My Stringray 5 has a relatively narrow neck, much more so than a typical fender 5 for example. As far as fours, most J's have a very narrow neck, music man sterlings as well.


----------



## Skexis

Are we talking the width at the nut? If so there's a list on another forum that can be found by searching Google for "list of widths at nut. Would have linked it but I don't know whether that's allowed (on either forum).


----------



## A-Branger

in reality should be the width at the nut + string spacing in order to get the narrowest neck because as I mention before my current Ibanez bass has a nut width same as the SR line, but due to my string spacing is wider, I have a wider neck towards the high frets


----------



## eyeswide

WSchaferJR said:


> My Stringray 5 has a relatively narrow neck, much more so than a typical fender 5 for example. As far as fours, most J's have a very narrow neck, music man sterlings as well.



You can look up stats, on it, but from my experience, Sterlings feel thinner than J basses.


----------



## shredfreak

Narrow would be an ibanez GVB.
54mm at nut with 14mm string spacing for a 6 string. Not entirely sure but it doesn't get any more narrower then this.

It's mainly designed to play more chords wich is pretty much what gerald does in his style of playing. Definatly want to try that one out at some point since that spacing is stupidly narrow.

An alternative to stupidly narrow string spacing would be to buy a 4 string & drop in a kahler 2440 series 5 string bridge and have a nut adapted to 5 strings. That would pretty much achieve your goal in the simpelest matter imho.

On second though, since the 2440 bridge is modular you can keep it as a 4 string. and only need to buy a new nut to adapt to it.

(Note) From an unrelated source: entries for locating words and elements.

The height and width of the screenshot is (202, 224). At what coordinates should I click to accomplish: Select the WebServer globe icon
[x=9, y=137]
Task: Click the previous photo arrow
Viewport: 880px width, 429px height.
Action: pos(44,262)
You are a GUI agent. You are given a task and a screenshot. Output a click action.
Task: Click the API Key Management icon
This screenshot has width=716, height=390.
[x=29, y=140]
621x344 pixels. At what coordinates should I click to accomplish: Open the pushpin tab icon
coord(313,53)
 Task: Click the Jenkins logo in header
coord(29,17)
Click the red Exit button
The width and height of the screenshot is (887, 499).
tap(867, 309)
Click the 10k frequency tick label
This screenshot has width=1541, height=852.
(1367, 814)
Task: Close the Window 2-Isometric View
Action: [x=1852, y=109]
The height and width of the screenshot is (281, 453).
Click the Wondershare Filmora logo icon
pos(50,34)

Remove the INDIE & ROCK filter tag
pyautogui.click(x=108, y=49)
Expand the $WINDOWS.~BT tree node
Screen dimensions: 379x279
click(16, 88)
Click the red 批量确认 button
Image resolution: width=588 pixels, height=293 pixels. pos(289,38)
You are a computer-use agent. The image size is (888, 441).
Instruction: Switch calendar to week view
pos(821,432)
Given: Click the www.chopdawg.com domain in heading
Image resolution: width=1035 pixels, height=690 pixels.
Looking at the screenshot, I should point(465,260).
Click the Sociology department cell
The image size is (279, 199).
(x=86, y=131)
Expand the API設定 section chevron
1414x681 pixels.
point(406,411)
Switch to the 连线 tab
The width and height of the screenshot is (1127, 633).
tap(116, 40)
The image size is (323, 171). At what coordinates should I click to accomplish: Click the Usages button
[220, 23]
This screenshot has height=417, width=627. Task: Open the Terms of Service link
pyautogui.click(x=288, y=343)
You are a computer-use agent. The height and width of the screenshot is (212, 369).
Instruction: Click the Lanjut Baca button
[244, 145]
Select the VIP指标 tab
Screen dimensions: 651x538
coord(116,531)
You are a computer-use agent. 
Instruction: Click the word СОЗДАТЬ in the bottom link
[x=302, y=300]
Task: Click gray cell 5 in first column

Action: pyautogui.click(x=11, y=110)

This would only limit you for choice of pickups being rail type pup's.

Although honestly said, unless you're going to play chord style like veasley, a narrow spacing like that is more of a curse then a blessing imho.


----------



## MajorTom

They are not cheap by anybodies standards, but they are one of the bass guitar manufacturers that have become an industry standard in all genres of music, and they are just as famous for the width of their nuts, as in how narrow they are, as they are for their legendary sound, Rickenbacker, the only real draw back with them is that it's quite hard to find five or six string Rickenbacker's, they all tend to be four strings, and did I mention that they where expensive, very expensive, their 4000 series, their most famous and popular line of bass guitars, and also what Lemmy used, retail for about as much as a custom made to you're very own spec, one off bass guitar would cost you, if it was made by a very well known, highly skilled and respected luthier.

But they are worth it, not just for their build quality but for their legendary sound as well.


----------



## LordCashew

The Peavey Cirrus is pretty narrow (and thin) at the nut. They're solid basses too. Not sure I'd use one for heavy music but it's been done...


----------



## HeHasTheJazzHands

I can be wrong, but I believe Dave Ellefson used Cirrus basses after he left Jackson, before he got his own custom Zodiacs.


----------



## LordCashew

HeHasTheJazzHands said:


> I can be wrong, but I believe Dave Ellefson used Cirrus basses after he left Jackson, before he got his own custom Zodiacs.



There you go. I think Rudy Sarzo used them too before getting a sig based on them. There's also the guy from Otep, if anyone's even heard of them...

The Cirrus is a really versatile bass, but for rock/metal I just prefer something with a natural focus in the low-mids.


----------